» **WORK TO BE COMPLETED**
Look over the listing below and report how many of its lines contain the string "orange", with no other words.

» **TASK MATERIAL**
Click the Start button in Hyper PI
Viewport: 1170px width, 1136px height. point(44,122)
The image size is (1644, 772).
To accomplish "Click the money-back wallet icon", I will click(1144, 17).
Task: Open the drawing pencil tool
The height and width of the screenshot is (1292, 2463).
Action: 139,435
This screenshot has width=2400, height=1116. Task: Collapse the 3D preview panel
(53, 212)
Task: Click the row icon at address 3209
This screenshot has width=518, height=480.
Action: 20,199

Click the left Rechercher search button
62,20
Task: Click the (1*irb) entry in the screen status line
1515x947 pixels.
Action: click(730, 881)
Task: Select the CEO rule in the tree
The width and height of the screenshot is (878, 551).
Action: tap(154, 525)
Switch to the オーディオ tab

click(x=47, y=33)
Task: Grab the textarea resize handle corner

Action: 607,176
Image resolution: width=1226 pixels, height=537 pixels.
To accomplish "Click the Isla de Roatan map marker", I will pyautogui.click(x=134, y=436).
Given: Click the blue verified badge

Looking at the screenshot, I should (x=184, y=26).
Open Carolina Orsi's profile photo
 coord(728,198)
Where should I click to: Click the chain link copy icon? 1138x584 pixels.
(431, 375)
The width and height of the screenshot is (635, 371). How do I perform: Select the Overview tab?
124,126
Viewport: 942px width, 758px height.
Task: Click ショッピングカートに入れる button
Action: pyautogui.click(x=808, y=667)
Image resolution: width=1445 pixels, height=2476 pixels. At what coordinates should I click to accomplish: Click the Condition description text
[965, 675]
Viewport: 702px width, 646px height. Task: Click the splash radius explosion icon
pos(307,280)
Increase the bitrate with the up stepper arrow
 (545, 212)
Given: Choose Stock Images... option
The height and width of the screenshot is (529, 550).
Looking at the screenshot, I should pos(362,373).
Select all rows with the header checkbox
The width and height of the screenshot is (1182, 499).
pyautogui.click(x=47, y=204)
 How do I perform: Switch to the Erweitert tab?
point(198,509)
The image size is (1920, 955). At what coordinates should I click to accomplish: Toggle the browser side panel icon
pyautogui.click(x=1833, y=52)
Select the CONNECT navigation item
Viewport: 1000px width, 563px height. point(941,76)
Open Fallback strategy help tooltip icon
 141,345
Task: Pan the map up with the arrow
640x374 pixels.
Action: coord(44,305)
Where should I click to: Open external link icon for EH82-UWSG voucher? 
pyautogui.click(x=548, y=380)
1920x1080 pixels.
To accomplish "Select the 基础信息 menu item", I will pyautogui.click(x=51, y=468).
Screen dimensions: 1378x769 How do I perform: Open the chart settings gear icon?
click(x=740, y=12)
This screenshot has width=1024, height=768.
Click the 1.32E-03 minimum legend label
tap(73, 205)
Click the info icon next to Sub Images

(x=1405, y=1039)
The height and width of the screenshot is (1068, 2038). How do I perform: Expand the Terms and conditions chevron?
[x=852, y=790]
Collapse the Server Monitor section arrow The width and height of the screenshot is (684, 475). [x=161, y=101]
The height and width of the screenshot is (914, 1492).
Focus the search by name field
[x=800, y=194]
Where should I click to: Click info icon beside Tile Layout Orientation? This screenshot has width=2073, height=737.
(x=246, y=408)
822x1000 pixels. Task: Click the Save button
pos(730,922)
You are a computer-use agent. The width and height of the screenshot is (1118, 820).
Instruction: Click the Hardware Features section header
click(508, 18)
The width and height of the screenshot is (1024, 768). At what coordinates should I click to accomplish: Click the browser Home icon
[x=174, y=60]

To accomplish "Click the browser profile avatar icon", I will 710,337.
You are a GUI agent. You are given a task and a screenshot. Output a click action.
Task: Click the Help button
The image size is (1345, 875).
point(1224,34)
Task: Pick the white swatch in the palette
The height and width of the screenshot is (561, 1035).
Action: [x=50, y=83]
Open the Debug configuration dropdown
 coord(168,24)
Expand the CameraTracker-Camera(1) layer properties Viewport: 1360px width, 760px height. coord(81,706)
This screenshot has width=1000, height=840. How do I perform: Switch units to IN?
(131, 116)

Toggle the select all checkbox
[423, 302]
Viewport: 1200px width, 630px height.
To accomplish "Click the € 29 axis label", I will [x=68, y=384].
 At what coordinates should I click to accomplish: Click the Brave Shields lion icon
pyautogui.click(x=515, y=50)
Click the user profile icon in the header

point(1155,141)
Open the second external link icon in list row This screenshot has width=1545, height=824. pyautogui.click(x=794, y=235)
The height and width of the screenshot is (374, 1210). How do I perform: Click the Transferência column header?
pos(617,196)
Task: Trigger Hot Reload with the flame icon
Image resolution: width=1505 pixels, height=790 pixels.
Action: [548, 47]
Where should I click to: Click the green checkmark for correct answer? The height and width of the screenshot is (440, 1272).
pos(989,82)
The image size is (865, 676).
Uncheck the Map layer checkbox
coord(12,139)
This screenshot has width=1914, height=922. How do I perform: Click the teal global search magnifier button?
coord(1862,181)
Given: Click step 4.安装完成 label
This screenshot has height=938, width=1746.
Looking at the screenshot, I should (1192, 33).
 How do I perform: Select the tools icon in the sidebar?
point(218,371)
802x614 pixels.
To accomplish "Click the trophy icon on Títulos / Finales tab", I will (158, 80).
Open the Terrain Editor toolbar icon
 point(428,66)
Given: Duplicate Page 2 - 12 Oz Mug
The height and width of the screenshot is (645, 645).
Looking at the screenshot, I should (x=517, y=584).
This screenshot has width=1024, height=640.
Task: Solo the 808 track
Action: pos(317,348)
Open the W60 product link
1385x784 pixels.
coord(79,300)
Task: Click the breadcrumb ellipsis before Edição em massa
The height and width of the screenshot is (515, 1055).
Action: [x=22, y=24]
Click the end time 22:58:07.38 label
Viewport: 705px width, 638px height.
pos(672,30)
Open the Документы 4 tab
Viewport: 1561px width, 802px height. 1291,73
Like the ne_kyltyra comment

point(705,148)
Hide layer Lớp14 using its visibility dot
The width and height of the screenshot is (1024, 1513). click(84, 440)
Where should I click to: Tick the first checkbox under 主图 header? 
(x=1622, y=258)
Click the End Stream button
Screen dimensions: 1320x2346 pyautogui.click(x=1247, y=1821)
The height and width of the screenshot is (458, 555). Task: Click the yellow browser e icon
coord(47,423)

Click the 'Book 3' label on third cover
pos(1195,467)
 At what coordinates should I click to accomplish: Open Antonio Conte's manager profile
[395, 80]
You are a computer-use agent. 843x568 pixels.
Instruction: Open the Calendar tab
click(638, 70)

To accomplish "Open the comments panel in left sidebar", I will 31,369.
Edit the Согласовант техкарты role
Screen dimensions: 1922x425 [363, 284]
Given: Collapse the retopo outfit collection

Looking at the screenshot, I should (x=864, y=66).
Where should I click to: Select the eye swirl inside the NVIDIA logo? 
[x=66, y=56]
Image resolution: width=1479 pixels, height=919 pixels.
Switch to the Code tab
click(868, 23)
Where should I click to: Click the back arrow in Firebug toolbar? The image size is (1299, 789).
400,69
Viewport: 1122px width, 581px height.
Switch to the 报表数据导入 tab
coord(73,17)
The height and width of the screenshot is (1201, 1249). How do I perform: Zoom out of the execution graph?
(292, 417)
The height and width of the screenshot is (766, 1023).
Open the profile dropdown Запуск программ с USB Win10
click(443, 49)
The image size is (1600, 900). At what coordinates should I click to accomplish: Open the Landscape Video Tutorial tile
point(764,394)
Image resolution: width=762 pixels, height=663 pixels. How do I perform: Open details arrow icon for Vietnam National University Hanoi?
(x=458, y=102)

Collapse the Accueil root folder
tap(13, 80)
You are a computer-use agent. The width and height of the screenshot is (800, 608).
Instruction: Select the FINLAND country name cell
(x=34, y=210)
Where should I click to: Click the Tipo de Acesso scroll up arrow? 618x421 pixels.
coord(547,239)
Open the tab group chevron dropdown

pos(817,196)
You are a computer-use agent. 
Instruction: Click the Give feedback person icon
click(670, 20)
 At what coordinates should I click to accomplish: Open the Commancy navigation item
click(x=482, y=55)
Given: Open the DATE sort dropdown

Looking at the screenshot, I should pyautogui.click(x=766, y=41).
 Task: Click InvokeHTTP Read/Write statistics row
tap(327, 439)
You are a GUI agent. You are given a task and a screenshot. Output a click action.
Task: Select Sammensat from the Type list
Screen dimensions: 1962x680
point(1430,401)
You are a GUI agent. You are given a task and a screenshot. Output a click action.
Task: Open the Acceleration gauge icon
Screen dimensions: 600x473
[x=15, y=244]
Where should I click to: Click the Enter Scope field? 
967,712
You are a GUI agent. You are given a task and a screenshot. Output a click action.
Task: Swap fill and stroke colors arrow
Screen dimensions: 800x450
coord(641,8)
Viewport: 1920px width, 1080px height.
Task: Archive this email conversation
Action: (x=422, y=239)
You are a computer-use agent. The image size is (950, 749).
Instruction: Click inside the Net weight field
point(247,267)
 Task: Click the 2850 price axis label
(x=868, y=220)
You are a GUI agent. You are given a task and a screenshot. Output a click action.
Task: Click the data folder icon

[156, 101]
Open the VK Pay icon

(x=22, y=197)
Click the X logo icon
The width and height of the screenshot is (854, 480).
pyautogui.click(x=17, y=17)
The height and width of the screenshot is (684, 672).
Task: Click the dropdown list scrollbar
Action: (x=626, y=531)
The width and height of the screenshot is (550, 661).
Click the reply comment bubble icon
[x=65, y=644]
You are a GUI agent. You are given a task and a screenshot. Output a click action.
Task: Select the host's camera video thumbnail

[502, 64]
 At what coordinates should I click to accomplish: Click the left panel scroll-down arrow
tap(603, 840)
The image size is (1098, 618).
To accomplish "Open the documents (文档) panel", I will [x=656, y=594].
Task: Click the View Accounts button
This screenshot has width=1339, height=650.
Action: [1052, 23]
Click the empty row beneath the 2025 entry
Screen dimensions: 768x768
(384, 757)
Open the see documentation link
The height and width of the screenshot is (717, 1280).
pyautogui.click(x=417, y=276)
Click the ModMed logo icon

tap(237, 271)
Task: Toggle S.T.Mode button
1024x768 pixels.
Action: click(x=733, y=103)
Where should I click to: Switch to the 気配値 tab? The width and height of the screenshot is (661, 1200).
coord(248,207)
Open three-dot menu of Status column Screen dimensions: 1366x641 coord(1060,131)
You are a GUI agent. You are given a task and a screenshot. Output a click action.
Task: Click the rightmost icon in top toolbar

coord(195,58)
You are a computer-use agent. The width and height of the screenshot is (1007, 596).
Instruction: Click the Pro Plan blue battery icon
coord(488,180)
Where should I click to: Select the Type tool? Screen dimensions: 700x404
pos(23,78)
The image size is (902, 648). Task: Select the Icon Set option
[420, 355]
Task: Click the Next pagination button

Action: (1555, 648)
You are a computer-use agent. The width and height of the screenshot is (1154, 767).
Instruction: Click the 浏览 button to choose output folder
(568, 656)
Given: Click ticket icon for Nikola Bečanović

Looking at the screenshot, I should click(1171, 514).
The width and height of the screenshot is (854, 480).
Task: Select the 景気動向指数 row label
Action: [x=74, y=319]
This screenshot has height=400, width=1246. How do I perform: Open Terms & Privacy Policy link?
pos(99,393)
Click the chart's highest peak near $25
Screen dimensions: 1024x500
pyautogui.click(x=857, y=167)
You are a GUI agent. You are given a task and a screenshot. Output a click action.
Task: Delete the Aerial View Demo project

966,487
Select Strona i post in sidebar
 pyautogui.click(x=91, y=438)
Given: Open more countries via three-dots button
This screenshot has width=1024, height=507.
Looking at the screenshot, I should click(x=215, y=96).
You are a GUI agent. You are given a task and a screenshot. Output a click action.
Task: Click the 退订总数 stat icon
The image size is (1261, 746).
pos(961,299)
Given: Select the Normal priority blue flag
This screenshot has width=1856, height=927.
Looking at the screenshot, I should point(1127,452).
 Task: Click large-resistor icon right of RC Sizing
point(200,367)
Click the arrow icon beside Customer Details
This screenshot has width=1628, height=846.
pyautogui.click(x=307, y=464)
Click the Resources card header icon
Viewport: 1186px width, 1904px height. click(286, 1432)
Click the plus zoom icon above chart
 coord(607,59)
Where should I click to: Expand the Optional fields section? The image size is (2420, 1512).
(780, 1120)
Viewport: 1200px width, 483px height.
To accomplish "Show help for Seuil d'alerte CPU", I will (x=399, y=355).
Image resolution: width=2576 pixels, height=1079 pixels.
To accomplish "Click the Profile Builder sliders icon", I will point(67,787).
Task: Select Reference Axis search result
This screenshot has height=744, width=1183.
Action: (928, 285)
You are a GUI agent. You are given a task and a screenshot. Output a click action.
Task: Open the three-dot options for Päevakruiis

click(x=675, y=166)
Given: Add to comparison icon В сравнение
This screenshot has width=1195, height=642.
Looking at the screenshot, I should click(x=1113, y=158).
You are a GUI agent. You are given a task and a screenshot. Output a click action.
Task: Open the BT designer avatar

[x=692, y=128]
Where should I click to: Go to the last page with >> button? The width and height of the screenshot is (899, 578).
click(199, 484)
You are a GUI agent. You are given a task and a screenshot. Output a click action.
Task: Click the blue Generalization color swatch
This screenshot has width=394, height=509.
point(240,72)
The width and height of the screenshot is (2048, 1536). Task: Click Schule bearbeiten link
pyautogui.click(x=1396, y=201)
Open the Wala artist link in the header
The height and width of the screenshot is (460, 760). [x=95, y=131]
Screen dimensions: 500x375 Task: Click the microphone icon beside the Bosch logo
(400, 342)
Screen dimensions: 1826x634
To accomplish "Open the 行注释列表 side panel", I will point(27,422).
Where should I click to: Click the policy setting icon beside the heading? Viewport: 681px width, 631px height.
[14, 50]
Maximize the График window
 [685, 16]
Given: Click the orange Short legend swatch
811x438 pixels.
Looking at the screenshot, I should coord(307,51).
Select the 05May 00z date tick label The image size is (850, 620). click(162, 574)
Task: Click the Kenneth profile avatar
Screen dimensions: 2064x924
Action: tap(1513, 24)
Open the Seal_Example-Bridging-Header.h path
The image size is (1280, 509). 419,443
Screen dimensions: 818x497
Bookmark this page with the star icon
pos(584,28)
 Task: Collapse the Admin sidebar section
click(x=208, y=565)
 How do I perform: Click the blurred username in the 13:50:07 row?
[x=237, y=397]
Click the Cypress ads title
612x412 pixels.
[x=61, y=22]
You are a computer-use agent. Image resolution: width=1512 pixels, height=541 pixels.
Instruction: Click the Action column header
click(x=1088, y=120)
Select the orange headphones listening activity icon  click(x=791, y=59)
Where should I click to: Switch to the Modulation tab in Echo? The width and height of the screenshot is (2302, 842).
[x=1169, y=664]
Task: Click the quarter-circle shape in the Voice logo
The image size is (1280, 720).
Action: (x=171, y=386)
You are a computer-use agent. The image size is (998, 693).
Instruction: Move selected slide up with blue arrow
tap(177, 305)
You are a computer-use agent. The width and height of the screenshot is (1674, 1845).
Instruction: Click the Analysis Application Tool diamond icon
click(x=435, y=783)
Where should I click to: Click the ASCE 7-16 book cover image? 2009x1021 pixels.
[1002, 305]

» **ANSWER BOX**
2